Required work:
Would you return every entry, exactly as it is written?

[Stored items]
════════

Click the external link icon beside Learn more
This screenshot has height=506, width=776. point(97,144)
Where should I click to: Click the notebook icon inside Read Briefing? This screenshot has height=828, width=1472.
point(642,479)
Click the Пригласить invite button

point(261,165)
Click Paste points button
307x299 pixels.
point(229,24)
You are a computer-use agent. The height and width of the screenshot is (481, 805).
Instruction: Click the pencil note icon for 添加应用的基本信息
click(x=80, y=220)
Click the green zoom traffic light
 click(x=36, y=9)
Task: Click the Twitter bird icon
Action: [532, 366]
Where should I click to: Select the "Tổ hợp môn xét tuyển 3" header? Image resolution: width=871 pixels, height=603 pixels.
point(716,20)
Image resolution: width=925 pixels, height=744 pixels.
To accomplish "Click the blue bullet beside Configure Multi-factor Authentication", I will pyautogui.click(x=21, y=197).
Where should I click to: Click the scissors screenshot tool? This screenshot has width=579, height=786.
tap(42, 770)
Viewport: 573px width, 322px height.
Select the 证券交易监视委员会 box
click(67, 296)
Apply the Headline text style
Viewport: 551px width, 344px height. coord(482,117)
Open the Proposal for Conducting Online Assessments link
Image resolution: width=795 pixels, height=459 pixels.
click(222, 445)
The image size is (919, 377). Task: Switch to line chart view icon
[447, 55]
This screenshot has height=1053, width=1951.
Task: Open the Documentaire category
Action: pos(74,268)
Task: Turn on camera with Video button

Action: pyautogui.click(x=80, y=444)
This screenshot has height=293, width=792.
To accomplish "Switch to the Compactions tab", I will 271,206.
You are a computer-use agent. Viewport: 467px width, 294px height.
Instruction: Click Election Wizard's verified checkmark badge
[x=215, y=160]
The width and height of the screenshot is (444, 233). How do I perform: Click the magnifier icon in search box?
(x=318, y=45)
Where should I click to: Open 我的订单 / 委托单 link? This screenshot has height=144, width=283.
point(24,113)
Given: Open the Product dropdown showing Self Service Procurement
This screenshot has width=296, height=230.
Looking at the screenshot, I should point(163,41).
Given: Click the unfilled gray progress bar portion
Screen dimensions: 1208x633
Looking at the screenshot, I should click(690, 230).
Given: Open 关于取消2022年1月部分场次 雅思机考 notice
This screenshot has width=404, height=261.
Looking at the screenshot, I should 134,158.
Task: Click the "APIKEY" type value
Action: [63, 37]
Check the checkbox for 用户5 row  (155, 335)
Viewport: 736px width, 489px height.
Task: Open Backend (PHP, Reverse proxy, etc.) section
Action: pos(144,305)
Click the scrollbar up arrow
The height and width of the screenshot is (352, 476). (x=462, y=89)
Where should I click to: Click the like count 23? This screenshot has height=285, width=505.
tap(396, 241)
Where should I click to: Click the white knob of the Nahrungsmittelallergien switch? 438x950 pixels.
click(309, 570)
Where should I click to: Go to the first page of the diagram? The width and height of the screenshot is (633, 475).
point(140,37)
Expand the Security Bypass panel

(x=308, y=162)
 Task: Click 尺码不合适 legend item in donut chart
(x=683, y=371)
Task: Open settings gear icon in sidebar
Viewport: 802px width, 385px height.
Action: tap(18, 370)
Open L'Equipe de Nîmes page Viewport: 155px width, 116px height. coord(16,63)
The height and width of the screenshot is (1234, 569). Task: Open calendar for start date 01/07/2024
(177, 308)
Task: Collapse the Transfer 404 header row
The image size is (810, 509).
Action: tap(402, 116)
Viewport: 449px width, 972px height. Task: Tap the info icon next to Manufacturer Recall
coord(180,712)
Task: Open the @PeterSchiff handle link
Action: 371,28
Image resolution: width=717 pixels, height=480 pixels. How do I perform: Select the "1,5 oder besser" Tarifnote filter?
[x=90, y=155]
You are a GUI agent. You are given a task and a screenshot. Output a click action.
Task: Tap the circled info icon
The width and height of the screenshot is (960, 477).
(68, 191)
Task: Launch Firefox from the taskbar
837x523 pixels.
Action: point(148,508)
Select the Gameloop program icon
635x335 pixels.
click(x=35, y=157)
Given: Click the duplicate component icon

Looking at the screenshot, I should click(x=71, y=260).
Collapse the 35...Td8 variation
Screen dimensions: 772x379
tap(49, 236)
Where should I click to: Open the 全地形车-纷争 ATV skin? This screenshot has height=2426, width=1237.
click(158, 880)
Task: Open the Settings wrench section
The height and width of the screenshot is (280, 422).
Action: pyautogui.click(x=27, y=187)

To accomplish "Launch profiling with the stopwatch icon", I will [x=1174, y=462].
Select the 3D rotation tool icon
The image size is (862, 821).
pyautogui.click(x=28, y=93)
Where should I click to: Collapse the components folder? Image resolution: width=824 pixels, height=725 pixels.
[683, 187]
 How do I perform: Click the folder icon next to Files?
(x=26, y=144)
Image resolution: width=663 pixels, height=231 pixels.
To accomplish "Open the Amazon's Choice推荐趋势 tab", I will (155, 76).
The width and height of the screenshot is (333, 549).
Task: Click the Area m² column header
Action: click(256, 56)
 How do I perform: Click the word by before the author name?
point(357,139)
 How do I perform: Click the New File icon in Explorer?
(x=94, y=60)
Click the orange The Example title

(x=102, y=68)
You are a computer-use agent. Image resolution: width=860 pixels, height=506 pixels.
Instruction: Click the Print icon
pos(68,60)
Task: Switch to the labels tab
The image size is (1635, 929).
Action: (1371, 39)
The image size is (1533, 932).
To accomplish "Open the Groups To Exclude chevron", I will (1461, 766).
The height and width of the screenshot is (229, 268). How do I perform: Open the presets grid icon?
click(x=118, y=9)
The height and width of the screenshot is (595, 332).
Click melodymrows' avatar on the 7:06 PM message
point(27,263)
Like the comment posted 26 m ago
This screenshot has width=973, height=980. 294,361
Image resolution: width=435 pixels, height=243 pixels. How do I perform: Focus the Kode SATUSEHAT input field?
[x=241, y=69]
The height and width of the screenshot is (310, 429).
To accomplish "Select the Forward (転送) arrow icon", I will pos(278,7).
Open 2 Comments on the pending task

════════

Answer for this exercise:
Click the external link icon beside Learn more
This screenshot has height=506, width=776. point(97,144)
Where should I click to: Click the notebook icon inside Read Briefing? This screenshot has height=828, width=1472.
point(642,479)
Click the Пригласить invite button

point(261,165)
Click Paste points button
307x299 pixels.
point(229,24)
You are a computer-use agent. The height and width of the screenshot is (481, 805).
Instruction: Click the pencil note icon for 添加应用的基本信息
click(x=80, y=220)
Click the green zoom traffic light
 click(x=36, y=9)
Task: Click the Twitter bird icon
Action: [532, 366]
Where should I click to: Select the "Tổ hợp môn xét tuyển 3" header? Image resolution: width=871 pixels, height=603 pixels.
point(716,20)
Image resolution: width=925 pixels, height=744 pixels.
To accomplish "Click the blue bullet beside Configure Multi-factor Authentication", I will pyautogui.click(x=21, y=197).
Where should I click to: Click the scissors screenshot tool? This screenshot has width=579, height=786.
tap(42, 770)
Viewport: 573px width, 322px height.
Select the 证券交易监视委员会 box
click(67, 296)
Apply the Headline text style
Viewport: 551px width, 344px height. coord(482,117)
Open the Proposal for Conducting Online Assessments link
Image resolution: width=795 pixels, height=459 pixels.
click(222, 445)
The image size is (919, 377). Task: Switch to line chart view icon
[447, 55]
This screenshot has height=1053, width=1951.
Task: Open the Documentaire category
Action: pos(74,268)
Task: Turn on camera with Video button

Action: pyautogui.click(x=80, y=444)
This screenshot has height=293, width=792.
To accomplish "Switch to the Compactions tab", I will 271,206.
You are a computer-use agent. Viewport: 467px width, 294px height.
Instruction: Click Election Wizard's verified checkmark badge
[x=215, y=160]
The width and height of the screenshot is (444, 233). How do I perform: Click the magnifier icon in search box?
(x=318, y=45)
Where should I click to: Open 我的订单 / 委托单 link? This screenshot has height=144, width=283.
point(24,113)
Given: Open the Product dropdown showing Self Service Procurement
This screenshot has width=296, height=230.
Looking at the screenshot, I should point(163,41).
Given: Click the unfilled gray progress bar portion
Screen dimensions: 1208x633
Looking at the screenshot, I should click(690, 230).
Given: Open 关于取消2022年1月部分场次 雅思机考 notice
This screenshot has width=404, height=261.
Looking at the screenshot, I should 134,158.
Task: Click the "APIKEY" type value
Action: [63, 37]
Check the checkbox for 用户5 row  (155, 335)
Viewport: 736px width, 489px height.
Task: Open Backend (PHP, Reverse proxy, etc.) section
Action: pos(144,305)
Click the scrollbar up arrow
The height and width of the screenshot is (352, 476). (x=462, y=89)
Where should I click to: Click the like count 23? This screenshot has height=285, width=505.
tap(396, 241)
Where should I click to: Click the white knob of the Nahrungsmittelallergien switch? 438x950 pixels.
click(309, 570)
Where should I click to: Go to the first page of the diagram? The width and height of the screenshot is (633, 475).
point(140,37)
Expand the Security Bypass panel

(x=308, y=162)
 Task: Click 尺码不合适 legend item in donut chart
(x=683, y=371)
Task: Open settings gear icon in sidebar
Viewport: 802px width, 385px height.
Action: tap(18, 370)
Open L'Equipe de Nîmes page Viewport: 155px width, 116px height. coord(16,63)
The height and width of the screenshot is (1234, 569). Task: Open calendar for start date 01/07/2024
(177, 308)
Task: Collapse the Transfer 404 header row
The image size is (810, 509).
Action: tap(402, 116)
Viewport: 449px width, 972px height. Task: Tap the info icon next to Manufacturer Recall
coord(180,712)
Task: Open the @PeterSchiff handle link
Action: 371,28
Image resolution: width=717 pixels, height=480 pixels. How do I perform: Select the "1,5 oder besser" Tarifnote filter?
[x=90, y=155]
You are a GUI agent. You are given a task and a screenshot. Output a click action.
Task: Tap the circled info icon
The width and height of the screenshot is (960, 477).
(68, 191)
Task: Launch Firefox from the taskbar
837x523 pixels.
Action: point(148,508)
Select the Gameloop program icon
635x335 pixels.
click(x=35, y=157)
Given: Click the duplicate component icon

Looking at the screenshot, I should click(x=71, y=260).
Collapse the 35...Td8 variation
Screen dimensions: 772x379
tap(49, 236)
Where should I click to: Open the 全地形车-纷争 ATV skin? This screenshot has height=2426, width=1237.
click(158, 880)
Task: Open the Settings wrench section
The height and width of the screenshot is (280, 422).
Action: pyautogui.click(x=27, y=187)

To accomplish "Launch profiling with the stopwatch icon", I will [x=1174, y=462].
Select the 3D rotation tool icon
The image size is (862, 821).
pyautogui.click(x=28, y=93)
Where should I click to: Collapse the components folder? Image resolution: width=824 pixels, height=725 pixels.
[683, 187]
 How do I perform: Click the folder icon next to Files?
(x=26, y=144)
Image resolution: width=663 pixels, height=231 pixels.
To accomplish "Open the Amazon's Choice推荐趋势 tab", I will (155, 76).
The width and height of the screenshot is (333, 549).
Task: Click the Area m² column header
Action: click(256, 56)
 How do I perform: Click the word by before the author name?
point(357,139)
 How do I perform: Click the New File icon in Explorer?
(x=94, y=60)
Click the orange The Example title

(x=102, y=68)
You are a computer-use agent. Image resolution: width=860 pixels, height=506 pixels.
Instruction: Click the Print icon
pos(68,60)
Task: Switch to the labels tab
The image size is (1635, 929).
Action: (1371, 39)
The image size is (1533, 932).
To accomplish "Open the Groups To Exclude chevron", I will (1461, 766).
The height and width of the screenshot is (229, 268). How do I perform: Open the presets grid icon?
click(x=118, y=9)
The height and width of the screenshot is (595, 332).
Click melodymrows' avatar on the 7:06 PM message
point(27,263)
Like the comment posted 26 m ago
This screenshot has width=973, height=980. 294,361
Image resolution: width=435 pixels, height=243 pixels. How do I perform: Focus the Kode SATUSEHAT input field?
[x=241, y=69]
The height and width of the screenshot is (310, 429).
To accomplish "Select the Forward (転送) arrow icon", I will pos(278,7).
Open 2 Comments on the pending task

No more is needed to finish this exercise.